In 1997, Sutton Hoo Press moved to La Crosse, Wisconsin, where C. Mikal
Oness accepted a position at the University of Wisconsin-La Crosse as an
assistant professor of English. In La Crosse, the press released books by Gary
Young, Marvin Bell, and Charles Wright. Elizabeth Oness took over the task of
marketing and development for the press.
Since settling in the upper midwest, the press has released a book every
Thanksgiving, Valentine’s Day, and Memorial Day, with various ephemera in
between. Sutton Hoo Press publications are now included in over 140 libraries
and private collections.
In 2001, Elizabeth Oness accepted a position as assistant professor of
English at Winona State University in Winona, Minnesota, where the Onesses live
with their son Jensen Mikal.
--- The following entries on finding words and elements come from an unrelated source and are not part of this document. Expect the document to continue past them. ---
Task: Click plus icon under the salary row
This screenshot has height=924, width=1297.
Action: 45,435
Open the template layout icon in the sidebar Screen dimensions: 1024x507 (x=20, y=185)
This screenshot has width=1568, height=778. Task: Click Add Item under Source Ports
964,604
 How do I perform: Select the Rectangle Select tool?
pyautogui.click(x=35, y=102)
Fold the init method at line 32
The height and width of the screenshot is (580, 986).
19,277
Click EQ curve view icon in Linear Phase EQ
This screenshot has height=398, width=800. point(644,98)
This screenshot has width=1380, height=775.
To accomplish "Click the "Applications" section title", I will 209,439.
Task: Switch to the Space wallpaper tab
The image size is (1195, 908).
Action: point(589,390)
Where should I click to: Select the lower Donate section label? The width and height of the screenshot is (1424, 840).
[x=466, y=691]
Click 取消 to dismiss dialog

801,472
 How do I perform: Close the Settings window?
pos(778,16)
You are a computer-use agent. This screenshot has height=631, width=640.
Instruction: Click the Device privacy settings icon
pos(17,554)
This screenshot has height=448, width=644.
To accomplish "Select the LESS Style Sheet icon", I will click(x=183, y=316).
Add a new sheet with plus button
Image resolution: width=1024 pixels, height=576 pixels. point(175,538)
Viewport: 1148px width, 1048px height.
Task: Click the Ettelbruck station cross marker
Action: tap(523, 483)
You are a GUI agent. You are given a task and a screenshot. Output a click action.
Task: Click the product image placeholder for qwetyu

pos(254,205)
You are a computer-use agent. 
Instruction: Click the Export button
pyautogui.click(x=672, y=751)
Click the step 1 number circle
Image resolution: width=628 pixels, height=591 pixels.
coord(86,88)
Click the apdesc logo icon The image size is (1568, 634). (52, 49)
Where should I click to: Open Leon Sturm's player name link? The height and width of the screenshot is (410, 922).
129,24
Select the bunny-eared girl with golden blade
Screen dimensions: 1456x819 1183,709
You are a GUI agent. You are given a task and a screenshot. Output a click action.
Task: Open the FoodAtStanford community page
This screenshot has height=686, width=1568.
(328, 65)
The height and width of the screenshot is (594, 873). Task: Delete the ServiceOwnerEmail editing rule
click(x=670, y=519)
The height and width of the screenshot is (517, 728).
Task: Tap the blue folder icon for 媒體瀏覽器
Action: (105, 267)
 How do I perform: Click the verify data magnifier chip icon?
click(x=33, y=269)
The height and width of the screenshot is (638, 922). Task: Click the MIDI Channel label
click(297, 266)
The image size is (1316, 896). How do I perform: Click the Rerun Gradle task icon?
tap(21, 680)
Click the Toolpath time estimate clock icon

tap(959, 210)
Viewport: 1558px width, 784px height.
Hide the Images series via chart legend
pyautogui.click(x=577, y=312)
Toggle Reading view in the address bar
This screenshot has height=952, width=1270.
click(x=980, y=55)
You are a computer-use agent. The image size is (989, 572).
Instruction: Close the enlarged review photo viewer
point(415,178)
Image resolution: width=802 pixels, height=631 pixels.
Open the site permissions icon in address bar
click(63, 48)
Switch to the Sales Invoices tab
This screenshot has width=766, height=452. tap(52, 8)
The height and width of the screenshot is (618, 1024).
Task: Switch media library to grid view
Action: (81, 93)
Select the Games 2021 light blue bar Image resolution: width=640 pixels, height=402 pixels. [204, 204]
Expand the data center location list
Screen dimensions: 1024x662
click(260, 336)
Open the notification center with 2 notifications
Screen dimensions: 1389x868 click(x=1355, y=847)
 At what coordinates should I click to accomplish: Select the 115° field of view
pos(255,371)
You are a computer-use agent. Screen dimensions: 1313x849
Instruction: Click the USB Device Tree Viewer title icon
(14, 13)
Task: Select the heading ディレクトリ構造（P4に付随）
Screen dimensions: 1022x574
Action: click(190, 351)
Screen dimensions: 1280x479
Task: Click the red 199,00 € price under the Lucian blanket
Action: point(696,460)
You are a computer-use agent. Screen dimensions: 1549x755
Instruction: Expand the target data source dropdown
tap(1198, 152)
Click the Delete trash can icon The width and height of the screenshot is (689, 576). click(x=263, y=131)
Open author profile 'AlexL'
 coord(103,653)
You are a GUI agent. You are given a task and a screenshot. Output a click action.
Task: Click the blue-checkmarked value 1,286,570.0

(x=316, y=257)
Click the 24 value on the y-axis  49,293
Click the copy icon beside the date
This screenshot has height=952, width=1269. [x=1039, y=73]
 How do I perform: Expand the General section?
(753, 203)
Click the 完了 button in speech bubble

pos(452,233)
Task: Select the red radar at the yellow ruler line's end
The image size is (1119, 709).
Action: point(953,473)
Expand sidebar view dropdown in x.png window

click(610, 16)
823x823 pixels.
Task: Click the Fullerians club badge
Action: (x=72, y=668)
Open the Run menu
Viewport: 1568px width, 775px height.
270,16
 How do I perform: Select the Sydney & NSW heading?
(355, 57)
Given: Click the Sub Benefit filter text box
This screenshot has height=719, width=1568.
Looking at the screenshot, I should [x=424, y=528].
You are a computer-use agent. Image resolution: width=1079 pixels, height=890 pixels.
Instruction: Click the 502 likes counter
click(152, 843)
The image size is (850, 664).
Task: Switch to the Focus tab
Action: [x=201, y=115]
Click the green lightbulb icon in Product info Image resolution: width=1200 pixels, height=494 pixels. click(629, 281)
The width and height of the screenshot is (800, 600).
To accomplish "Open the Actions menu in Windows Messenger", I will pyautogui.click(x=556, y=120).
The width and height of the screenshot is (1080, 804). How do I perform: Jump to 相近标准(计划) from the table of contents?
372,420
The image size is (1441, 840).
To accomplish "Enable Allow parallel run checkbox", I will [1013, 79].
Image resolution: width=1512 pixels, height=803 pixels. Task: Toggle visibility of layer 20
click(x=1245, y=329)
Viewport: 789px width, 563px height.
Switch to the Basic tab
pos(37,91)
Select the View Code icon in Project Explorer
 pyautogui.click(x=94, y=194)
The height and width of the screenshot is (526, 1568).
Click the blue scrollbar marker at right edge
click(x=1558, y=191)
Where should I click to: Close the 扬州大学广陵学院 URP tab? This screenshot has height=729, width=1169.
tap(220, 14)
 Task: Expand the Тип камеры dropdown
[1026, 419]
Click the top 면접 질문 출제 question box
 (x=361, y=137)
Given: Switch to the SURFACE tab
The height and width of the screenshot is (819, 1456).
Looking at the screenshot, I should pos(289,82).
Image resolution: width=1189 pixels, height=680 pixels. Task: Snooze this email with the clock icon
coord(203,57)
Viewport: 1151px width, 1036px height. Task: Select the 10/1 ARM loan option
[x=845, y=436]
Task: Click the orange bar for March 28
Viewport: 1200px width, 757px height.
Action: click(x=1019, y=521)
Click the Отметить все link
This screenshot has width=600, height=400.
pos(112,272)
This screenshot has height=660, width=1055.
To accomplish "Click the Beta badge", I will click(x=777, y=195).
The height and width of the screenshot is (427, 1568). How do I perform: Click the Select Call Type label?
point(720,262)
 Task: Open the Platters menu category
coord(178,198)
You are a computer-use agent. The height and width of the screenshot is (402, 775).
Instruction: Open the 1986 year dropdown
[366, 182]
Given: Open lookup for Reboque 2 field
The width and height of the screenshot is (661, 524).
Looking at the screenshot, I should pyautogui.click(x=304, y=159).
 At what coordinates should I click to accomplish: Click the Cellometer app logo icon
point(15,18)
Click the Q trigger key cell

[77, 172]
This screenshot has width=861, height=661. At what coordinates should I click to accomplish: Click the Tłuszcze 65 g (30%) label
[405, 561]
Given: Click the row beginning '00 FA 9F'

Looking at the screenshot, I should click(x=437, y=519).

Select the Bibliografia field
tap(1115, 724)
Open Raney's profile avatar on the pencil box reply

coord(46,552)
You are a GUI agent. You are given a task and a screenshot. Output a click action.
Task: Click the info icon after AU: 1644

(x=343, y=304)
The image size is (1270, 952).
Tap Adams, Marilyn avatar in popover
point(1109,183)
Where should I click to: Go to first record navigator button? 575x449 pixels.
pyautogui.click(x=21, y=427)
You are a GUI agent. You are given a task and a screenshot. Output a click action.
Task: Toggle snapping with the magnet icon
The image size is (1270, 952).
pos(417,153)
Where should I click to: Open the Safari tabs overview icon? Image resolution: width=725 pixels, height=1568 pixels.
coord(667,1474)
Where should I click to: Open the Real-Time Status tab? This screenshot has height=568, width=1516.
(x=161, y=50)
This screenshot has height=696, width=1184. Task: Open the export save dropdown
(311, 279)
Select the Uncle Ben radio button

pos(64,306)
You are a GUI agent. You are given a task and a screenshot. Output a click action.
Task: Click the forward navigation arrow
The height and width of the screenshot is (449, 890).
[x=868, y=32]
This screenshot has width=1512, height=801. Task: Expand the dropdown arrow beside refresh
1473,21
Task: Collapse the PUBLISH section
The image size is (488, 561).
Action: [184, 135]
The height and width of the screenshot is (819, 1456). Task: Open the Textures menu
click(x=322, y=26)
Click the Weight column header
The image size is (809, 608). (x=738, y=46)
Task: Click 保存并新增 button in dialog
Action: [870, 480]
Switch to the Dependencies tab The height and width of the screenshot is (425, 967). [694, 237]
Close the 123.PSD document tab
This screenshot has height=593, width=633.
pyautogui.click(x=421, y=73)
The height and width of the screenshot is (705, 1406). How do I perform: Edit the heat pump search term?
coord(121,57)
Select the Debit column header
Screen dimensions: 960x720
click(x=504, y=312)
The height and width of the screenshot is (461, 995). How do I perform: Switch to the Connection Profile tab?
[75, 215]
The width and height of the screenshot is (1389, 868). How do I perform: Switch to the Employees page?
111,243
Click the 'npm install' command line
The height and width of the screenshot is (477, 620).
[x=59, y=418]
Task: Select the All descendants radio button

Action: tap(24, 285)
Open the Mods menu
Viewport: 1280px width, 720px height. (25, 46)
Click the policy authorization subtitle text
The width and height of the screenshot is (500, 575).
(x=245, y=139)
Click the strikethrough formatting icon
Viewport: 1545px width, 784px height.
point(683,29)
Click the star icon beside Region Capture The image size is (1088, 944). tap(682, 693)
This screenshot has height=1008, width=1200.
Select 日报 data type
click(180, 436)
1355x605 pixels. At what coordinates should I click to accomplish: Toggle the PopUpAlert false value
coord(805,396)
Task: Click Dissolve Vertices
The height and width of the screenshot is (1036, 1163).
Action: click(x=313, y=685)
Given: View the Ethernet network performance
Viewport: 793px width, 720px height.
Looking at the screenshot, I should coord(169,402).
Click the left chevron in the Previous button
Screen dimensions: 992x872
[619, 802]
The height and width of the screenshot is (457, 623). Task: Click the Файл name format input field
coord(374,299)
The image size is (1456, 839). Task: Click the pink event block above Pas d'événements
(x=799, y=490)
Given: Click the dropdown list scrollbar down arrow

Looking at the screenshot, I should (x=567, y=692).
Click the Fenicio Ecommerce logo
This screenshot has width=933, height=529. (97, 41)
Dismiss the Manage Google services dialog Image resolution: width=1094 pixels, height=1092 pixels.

The Vandercook 4 and cases of type are now
situated in their home. C. Mikal Oness left his post as an associate professor
in order to write, print, and father full time. In the early years in Winona, Sutton
Hoo Press released In the Palm of Space by Herbert Scott,
Praise by Philip Levine, winner of the National Book Award and
Pulitzer Prize, Rhumb Lines by Anthony Deaton, A Brief History of
Punctuation by Maurya Simon, a Minnesota Book Awards Finalist, The
Book of Ruth, and Peter Everwine’s Speaking of Accidents.